Work task - Find the line that contains "The width and height of the screenshot is (894, 769)." in the entries below. Output it and each later line exactly, and nothing else.

[Stored data entries]
§
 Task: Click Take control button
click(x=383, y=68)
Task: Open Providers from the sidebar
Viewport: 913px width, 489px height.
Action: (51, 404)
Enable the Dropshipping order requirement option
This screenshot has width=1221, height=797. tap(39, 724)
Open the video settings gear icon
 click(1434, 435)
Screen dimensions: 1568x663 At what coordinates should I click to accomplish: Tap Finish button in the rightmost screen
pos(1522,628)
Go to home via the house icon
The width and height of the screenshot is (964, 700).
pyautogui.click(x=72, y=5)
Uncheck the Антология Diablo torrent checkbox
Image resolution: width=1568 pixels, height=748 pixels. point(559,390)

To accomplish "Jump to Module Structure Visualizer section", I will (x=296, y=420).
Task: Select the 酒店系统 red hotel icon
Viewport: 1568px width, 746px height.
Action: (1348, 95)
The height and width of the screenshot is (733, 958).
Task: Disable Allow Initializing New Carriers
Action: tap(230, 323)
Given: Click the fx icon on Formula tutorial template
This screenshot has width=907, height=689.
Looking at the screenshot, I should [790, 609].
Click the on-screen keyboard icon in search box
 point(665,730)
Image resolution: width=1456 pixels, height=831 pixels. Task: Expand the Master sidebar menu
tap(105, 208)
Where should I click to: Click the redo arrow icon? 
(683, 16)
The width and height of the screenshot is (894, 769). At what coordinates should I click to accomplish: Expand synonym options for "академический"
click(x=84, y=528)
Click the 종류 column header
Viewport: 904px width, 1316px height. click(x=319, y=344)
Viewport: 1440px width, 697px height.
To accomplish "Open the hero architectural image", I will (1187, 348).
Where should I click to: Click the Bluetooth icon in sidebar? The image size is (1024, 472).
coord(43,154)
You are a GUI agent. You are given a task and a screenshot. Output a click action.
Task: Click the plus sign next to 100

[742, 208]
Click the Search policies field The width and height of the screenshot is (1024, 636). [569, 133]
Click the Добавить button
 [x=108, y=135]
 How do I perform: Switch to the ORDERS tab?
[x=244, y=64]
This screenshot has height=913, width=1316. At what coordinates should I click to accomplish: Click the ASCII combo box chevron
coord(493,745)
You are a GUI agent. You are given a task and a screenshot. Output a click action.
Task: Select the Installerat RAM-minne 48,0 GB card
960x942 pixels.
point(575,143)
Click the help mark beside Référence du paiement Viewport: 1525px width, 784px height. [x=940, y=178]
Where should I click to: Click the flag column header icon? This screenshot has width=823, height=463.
§
Answer section -
The width and height of the screenshot is (894, 769). At what coordinates should I click to accomplish: Expand synonym options for "академический"
click(x=84, y=528)
Click the 종류 column header
Viewport: 904px width, 1316px height. click(x=319, y=344)
Viewport: 1440px width, 697px height.
To accomplish "Open the hero architectural image", I will (1187, 348).
Where should I click to: Click the Bluetooth icon in sidebar? The image size is (1024, 472).
coord(43,154)
You are a GUI agent. You are given a task and a screenshot. Output a click action.
Task: Click the plus sign next to 100

[742, 208]
Click the Search policies field The width and height of the screenshot is (1024, 636). [569, 133]
Click the Добавить button
 [x=108, y=135]
 How do I perform: Switch to the ORDERS tab?
[x=244, y=64]
This screenshot has height=913, width=1316. At what coordinates should I click to accomplish: Click the ASCII combo box chevron
coord(493,745)
You are a GUI agent. You are given a task and a screenshot. Output a click action.
Task: Select the Installerat RAM-minne 48,0 GB card
960x942 pixels.
point(575,143)
Click the help mark beside Référence du paiement Viewport: 1525px width, 784px height. [x=940, y=178]
Where should I click to: Click the flag column header icon? This screenshot has width=823, height=463.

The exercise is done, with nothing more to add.